Overview

AD109 Dose Finding in Mild to Moderate OSA

Status:
Completed

Trial end date:
2021-05-31

Target enrollment:
0

Participant gender:
All

Summary

This is a randomized, 3-period, placebo-controlled, crossover, phase 2 clinical study to examine the efficacy and safety of 2 doses of AD109 vs placebo in patients with mild obstructive sleep apnea.

Phase:

Phase 2

Accepts Healthy Volunteers?

Details

Lead Sponsor:

Apnimed

Criteria

Inclusion Criteria:

- AHI between 5 and 20 events/h

- PGI-S equal to or higher than 1, or one or more of the following symptoms:

- Snoring or nightime gasping/choking

- Daytime sleepiness, fatigue or decreased concentration

- Nonrefreshing sleep, sleep fragmentation (including from nocturia), or morning
headache

- Irritability, decreased mood or libido

Exclusion Criteria:

- History of narcolepsy.

- Clinically significant craniofacial malformation.

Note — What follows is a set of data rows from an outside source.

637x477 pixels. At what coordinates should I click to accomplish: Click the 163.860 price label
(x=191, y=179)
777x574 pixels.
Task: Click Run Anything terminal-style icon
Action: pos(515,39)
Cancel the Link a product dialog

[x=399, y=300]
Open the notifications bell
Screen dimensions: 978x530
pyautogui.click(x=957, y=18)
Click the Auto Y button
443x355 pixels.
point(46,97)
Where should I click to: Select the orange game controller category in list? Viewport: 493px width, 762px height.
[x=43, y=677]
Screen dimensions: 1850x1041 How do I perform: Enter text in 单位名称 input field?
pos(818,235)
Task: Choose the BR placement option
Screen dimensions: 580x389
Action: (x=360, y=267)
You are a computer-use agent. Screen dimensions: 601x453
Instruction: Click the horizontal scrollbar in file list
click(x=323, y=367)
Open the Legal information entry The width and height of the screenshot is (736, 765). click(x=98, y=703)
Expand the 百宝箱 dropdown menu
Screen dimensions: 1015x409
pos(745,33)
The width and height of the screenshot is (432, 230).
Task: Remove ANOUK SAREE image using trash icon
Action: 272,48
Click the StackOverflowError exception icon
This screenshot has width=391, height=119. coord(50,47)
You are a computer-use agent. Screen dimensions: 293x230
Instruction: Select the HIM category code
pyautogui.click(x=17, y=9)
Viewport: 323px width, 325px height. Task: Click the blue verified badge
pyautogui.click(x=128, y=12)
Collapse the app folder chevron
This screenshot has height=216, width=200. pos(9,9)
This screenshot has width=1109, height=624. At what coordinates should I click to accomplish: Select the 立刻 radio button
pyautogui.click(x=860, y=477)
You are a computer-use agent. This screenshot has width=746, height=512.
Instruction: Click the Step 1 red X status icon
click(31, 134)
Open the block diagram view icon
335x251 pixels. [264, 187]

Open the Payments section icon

- Clinically significant cardiac disease (e.g. rhythm disturbances, coronary artery
disease or heart failure or hypertension requiring more than 2 medications for
control).

- CPAP should not be used for at least 2 weeks prior to the study

- History of using oral or nasal devices for the treatment of OSA may enroll as long as
the devices are not used during participation in the study.